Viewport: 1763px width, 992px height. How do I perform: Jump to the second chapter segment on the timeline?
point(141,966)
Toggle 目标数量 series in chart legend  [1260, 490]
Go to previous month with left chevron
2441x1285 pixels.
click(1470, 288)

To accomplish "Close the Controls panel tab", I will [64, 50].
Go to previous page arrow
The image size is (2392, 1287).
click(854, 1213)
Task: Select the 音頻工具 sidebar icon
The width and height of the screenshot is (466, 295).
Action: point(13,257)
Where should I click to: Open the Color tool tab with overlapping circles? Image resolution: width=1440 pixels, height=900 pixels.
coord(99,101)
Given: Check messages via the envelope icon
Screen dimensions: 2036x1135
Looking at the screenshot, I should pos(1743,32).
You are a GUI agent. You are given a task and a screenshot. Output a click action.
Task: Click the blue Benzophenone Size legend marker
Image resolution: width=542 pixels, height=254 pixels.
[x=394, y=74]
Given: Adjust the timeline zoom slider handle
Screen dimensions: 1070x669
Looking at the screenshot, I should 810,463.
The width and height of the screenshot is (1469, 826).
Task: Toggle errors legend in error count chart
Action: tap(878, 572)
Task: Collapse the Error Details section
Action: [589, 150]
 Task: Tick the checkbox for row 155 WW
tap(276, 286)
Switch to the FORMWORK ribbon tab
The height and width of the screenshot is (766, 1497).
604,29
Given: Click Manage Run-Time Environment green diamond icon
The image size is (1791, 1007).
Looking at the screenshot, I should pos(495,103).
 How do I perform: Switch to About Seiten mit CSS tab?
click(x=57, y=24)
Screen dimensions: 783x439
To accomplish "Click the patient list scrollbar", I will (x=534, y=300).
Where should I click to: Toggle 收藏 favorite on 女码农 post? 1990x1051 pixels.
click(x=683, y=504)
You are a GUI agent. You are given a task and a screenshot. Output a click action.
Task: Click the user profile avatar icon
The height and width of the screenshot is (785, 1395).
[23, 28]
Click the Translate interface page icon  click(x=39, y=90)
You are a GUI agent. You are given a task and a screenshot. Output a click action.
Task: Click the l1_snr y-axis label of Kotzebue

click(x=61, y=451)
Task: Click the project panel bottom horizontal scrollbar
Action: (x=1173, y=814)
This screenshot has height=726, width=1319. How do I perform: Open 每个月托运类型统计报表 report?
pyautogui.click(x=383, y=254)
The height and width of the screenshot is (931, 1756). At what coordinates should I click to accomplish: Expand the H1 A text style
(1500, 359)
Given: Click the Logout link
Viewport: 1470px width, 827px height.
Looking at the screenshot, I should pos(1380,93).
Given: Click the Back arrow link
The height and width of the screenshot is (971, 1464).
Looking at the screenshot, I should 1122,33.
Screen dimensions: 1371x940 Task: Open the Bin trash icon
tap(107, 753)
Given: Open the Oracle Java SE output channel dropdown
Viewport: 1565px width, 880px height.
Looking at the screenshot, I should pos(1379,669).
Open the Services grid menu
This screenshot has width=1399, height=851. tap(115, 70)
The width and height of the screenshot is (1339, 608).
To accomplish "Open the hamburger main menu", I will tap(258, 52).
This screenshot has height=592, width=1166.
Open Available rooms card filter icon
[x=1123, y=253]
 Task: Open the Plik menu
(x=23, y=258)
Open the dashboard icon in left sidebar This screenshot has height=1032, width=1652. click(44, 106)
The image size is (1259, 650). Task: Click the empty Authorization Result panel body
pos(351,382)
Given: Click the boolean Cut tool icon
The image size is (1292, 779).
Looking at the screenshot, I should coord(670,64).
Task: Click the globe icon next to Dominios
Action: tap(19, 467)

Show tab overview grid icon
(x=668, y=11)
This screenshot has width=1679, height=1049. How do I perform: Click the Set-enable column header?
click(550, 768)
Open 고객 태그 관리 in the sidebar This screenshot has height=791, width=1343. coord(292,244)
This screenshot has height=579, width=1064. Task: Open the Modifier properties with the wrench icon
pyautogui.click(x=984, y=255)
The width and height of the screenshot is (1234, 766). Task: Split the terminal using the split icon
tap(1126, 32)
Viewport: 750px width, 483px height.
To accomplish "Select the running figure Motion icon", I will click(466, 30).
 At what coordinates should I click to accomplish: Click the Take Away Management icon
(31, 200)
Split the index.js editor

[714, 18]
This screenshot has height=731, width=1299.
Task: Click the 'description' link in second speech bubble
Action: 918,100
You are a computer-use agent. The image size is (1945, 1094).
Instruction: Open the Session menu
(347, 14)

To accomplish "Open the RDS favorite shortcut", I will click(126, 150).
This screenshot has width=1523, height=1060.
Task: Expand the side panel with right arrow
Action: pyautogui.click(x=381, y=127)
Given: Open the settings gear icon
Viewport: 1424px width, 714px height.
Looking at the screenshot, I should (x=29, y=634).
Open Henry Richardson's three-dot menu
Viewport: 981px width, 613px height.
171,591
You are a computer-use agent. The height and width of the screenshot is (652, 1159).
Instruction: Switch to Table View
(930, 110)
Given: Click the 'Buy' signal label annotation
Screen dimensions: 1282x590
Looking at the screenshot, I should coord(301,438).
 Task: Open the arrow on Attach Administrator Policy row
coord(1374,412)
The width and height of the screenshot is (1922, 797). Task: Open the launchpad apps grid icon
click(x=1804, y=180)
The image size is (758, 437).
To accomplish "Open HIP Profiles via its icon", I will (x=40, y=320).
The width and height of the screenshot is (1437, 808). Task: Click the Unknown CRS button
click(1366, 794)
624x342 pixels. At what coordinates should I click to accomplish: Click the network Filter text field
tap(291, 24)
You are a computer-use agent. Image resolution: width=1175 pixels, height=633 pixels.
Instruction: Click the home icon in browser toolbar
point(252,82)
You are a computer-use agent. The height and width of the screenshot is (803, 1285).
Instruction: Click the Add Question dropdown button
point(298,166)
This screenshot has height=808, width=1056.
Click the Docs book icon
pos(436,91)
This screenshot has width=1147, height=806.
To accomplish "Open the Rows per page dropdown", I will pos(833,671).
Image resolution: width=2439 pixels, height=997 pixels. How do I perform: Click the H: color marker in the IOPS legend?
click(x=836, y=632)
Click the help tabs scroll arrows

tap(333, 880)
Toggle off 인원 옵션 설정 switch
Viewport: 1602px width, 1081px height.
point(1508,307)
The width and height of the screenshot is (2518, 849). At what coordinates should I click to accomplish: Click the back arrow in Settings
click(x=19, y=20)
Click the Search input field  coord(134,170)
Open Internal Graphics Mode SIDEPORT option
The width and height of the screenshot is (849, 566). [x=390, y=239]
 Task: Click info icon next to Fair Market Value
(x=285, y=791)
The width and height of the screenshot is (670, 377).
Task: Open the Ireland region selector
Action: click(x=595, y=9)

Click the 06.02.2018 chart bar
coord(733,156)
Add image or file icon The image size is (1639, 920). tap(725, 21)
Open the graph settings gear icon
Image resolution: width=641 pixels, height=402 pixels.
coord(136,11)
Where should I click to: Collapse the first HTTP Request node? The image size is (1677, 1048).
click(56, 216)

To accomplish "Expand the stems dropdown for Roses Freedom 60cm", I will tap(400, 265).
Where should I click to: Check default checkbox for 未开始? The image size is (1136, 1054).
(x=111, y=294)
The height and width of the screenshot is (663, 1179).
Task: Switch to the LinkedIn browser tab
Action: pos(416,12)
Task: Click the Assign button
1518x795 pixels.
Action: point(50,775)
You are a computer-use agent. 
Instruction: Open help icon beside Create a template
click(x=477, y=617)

::::::::

#### ACTIVITY
Please repeat the whole listing above, keeping every line exactly as it reads.

#### ANSWER TO THIS TASK
Viewport: 1763px width, 992px height. How do I perform: Jump to the second chapter segment on the timeline?
point(141,966)
Toggle 目标数量 series in chart legend  [1260, 490]
Go to previous month with left chevron
2441x1285 pixels.
click(1470, 288)

To accomplish "Close the Controls panel tab", I will [64, 50].
Go to previous page arrow
The image size is (2392, 1287).
click(854, 1213)
Task: Select the 音頻工具 sidebar icon
The width and height of the screenshot is (466, 295).
Action: point(13,257)
Where should I click to: Open the Color tool tab with overlapping circles? Image resolution: width=1440 pixels, height=900 pixels.
coord(99,101)
Given: Check messages via the envelope icon
Screen dimensions: 2036x1135
Looking at the screenshot, I should pos(1743,32).
You are a GUI agent. You are given a task and a screenshot. Output a click action.
Task: Click the blue Benzophenone Size legend marker
Image resolution: width=542 pixels, height=254 pixels.
[x=394, y=74]
Given: Adjust the timeline zoom slider handle
Screen dimensions: 1070x669
Looking at the screenshot, I should 810,463.
The width and height of the screenshot is (1469, 826).
Task: Toggle errors legend in error count chart
Action: tap(878, 572)
Task: Collapse the Error Details section
Action: [589, 150]
 Task: Tick the checkbox for row 155 WW
tap(276, 286)
Switch to the FORMWORK ribbon tab
The height and width of the screenshot is (766, 1497).
604,29
Given: Click Manage Run-Time Environment green diamond icon
The image size is (1791, 1007).
Looking at the screenshot, I should pos(495,103).
 How do I perform: Switch to About Seiten mit CSS tab?
click(x=57, y=24)
Screen dimensions: 783x439
To accomplish "Click the patient list scrollbar", I will (x=534, y=300).
Where should I click to: Toggle 收藏 favorite on 女码农 post? 1990x1051 pixels.
click(x=683, y=504)
You are a GUI agent. You are given a task and a screenshot. Output a click action.
Task: Click the user profile avatar icon
The height and width of the screenshot is (785, 1395).
[23, 28]
Click the Translate interface page icon  click(x=39, y=90)
You are a GUI agent. You are given a task and a screenshot. Output a click action.
Task: Click the l1_snr y-axis label of Kotzebue

click(x=61, y=451)
Task: Click the project panel bottom horizontal scrollbar
Action: (x=1173, y=814)
This screenshot has height=726, width=1319. How do I perform: Open 每个月托运类型统计报表 report?
pyautogui.click(x=383, y=254)
The height and width of the screenshot is (931, 1756). At what coordinates should I click to accomplish: Expand the H1 A text style
(1500, 359)
Given: Click the Logout link
Viewport: 1470px width, 827px height.
Looking at the screenshot, I should pos(1380,93).
Given: Click the Back arrow link
The height and width of the screenshot is (971, 1464).
Looking at the screenshot, I should 1122,33.
Screen dimensions: 1371x940 Task: Open the Bin trash icon
tap(107, 753)
Given: Open the Oracle Java SE output channel dropdown
Viewport: 1565px width, 880px height.
Looking at the screenshot, I should pos(1379,669).
Open the Services grid menu
This screenshot has width=1399, height=851. tap(115, 70)
The width and height of the screenshot is (1339, 608).
To accomplish "Open the hamburger main menu", I will tap(258, 52).
This screenshot has height=592, width=1166.
Open Available rooms card filter icon
[x=1123, y=253]
 Task: Open the Plik menu
(x=23, y=258)
Open the dashboard icon in left sidebar This screenshot has height=1032, width=1652. click(44, 106)
The image size is (1259, 650). Task: Click the empty Authorization Result panel body
pos(351,382)
Given: Click the boolean Cut tool icon
The image size is (1292, 779).
Looking at the screenshot, I should coord(670,64).
Task: Click the globe icon next to Dominios
Action: tap(19, 467)

Show tab overview grid icon
(x=668, y=11)
This screenshot has width=1679, height=1049. How do I perform: Click the Set-enable column header?
click(550, 768)
Open 고객 태그 관리 in the sidebar This screenshot has height=791, width=1343. coord(292,244)
This screenshot has height=579, width=1064. Task: Open the Modifier properties with the wrench icon
pyautogui.click(x=984, y=255)
The width and height of the screenshot is (1234, 766). Task: Split the terminal using the split icon
tap(1126, 32)
Viewport: 750px width, 483px height.
To accomplish "Select the running figure Motion icon", I will click(466, 30).
 At what coordinates should I click to accomplish: Click the Take Away Management icon
(31, 200)
Split the index.js editor

[714, 18]
This screenshot has height=731, width=1299.
Task: Click the 'description' link in second speech bubble
Action: 918,100
You are a computer-use agent. The image size is (1945, 1094).
Instruction: Open the Session menu
(347, 14)

To accomplish "Open the RDS favorite shortcut", I will click(126, 150).
This screenshot has width=1523, height=1060.
Task: Expand the side panel with right arrow
Action: pyautogui.click(x=381, y=127)
Given: Open the settings gear icon
Viewport: 1424px width, 714px height.
Looking at the screenshot, I should (x=29, y=634).
Open Henry Richardson's three-dot menu
Viewport: 981px width, 613px height.
171,591
You are a computer-use agent. The height and width of the screenshot is (652, 1159).
Instruction: Switch to Table View
(930, 110)
Given: Click the 'Buy' signal label annotation
Screen dimensions: 1282x590
Looking at the screenshot, I should coord(301,438).
 Task: Open the arrow on Attach Administrator Policy row
coord(1374,412)
The width and height of the screenshot is (1922, 797). Task: Open the launchpad apps grid icon
click(x=1804, y=180)
The image size is (758, 437).
To accomplish "Open HIP Profiles via its icon", I will (x=40, y=320).
The width and height of the screenshot is (1437, 808). Task: Click the Unknown CRS button
click(1366, 794)
624x342 pixels. At what coordinates should I click to accomplish: Click the network Filter text field
tap(291, 24)
You are a computer-use agent. Image resolution: width=1175 pixels, height=633 pixels.
Instruction: Click the home icon in browser toolbar
point(252,82)
You are a computer-use agent. The height and width of the screenshot is (803, 1285).
Instruction: Click the Add Question dropdown button
point(298,166)
This screenshot has height=808, width=1056.
Click the Docs book icon
pos(436,91)
This screenshot has width=1147, height=806.
To accomplish "Open the Rows per page dropdown", I will pos(833,671).
Image resolution: width=2439 pixels, height=997 pixels. How do I perform: Click the H: color marker in the IOPS legend?
click(x=836, y=632)
Click the help tabs scroll arrows

tap(333, 880)
Toggle off 인원 옵션 설정 switch
Viewport: 1602px width, 1081px height.
point(1508,307)
The width and height of the screenshot is (2518, 849). At what coordinates should I click to accomplish: Click the back arrow in Settings
click(x=19, y=20)
Click the Search input field  coord(134,170)
Open Internal Graphics Mode SIDEPORT option
The width and height of the screenshot is (849, 566). [x=390, y=239]
 Task: Click info icon next to Fair Market Value
(x=285, y=791)
The width and height of the screenshot is (670, 377).
Task: Open the Ireland region selector
Action: click(x=595, y=9)

Click the 06.02.2018 chart bar
coord(733,156)
Add image or file icon The image size is (1639, 920). tap(725, 21)
Open the graph settings gear icon
Image resolution: width=641 pixels, height=402 pixels.
coord(136,11)
Where should I click to: Collapse the first HTTP Request node? The image size is (1677, 1048).
click(56, 216)

To accomplish "Expand the stems dropdown for Roses Freedom 60cm", I will tap(400, 265).
Where should I click to: Check default checkbox for 未开始? The image size is (1136, 1054).
(x=111, y=294)
The height and width of the screenshot is (663, 1179).
Task: Switch to the LinkedIn browser tab
Action: pos(416,12)
Task: Click the Assign button
1518x795 pixels.
Action: point(50,775)
You are a computer-use agent. 
Instruction: Open help icon beside Create a template
click(x=477, y=617)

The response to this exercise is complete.